Supplied material:
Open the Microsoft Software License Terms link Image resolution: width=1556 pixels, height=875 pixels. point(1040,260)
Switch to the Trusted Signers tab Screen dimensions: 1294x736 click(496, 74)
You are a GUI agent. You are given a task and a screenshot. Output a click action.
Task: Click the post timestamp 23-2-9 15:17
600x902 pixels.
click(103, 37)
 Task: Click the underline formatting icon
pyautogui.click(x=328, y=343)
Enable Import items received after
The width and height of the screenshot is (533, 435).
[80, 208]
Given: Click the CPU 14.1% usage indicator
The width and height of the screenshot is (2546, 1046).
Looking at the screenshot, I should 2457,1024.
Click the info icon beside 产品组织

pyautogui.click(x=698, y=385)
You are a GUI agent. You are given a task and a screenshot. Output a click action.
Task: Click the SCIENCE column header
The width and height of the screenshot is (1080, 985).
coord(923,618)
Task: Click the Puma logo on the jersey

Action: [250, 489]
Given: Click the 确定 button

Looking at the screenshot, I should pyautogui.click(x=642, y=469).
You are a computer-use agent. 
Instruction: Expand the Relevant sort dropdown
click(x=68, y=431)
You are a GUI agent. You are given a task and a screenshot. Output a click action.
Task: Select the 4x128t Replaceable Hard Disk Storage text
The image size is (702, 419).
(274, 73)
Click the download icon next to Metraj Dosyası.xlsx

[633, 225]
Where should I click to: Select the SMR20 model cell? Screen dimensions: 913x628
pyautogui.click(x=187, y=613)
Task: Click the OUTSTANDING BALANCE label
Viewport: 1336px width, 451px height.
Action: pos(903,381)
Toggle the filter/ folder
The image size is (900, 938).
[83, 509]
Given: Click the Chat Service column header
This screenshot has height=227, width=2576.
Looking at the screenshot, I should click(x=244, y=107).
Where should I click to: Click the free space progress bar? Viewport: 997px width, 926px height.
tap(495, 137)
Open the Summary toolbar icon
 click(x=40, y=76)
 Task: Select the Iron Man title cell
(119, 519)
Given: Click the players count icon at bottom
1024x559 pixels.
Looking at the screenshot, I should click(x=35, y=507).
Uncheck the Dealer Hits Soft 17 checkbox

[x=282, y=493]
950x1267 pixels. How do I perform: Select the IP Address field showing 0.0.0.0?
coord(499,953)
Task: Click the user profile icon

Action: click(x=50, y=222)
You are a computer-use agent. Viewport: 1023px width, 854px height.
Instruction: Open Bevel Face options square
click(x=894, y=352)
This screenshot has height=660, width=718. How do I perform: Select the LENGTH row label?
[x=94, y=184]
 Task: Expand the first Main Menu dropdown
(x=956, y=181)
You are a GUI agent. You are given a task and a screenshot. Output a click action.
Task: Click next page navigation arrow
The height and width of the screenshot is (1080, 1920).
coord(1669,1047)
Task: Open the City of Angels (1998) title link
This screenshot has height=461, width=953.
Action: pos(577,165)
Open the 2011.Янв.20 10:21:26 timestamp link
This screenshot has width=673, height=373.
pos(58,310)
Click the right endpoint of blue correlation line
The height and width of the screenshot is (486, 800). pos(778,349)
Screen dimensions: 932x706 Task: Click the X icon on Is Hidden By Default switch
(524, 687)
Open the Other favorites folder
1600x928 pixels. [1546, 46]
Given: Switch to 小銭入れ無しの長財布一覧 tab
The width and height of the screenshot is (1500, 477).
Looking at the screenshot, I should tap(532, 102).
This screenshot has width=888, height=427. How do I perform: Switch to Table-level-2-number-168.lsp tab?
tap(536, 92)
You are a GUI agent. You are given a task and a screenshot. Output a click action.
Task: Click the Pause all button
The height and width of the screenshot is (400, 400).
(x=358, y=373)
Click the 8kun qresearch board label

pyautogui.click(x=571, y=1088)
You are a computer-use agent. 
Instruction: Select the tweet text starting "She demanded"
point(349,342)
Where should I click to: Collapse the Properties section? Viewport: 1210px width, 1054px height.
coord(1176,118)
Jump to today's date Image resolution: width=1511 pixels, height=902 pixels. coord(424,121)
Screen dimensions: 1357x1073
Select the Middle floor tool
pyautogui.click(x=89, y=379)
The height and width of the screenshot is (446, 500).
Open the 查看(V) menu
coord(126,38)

Work instruction:
Copy all lines of the listing above that contain the string "resolution".

Finished task:
Open the Microsoft Software License Terms link Image resolution: width=1556 pixels, height=875 pixels. point(1040,260)
Jump to today's date Image resolution: width=1511 pixels, height=902 pixels. coord(424,121)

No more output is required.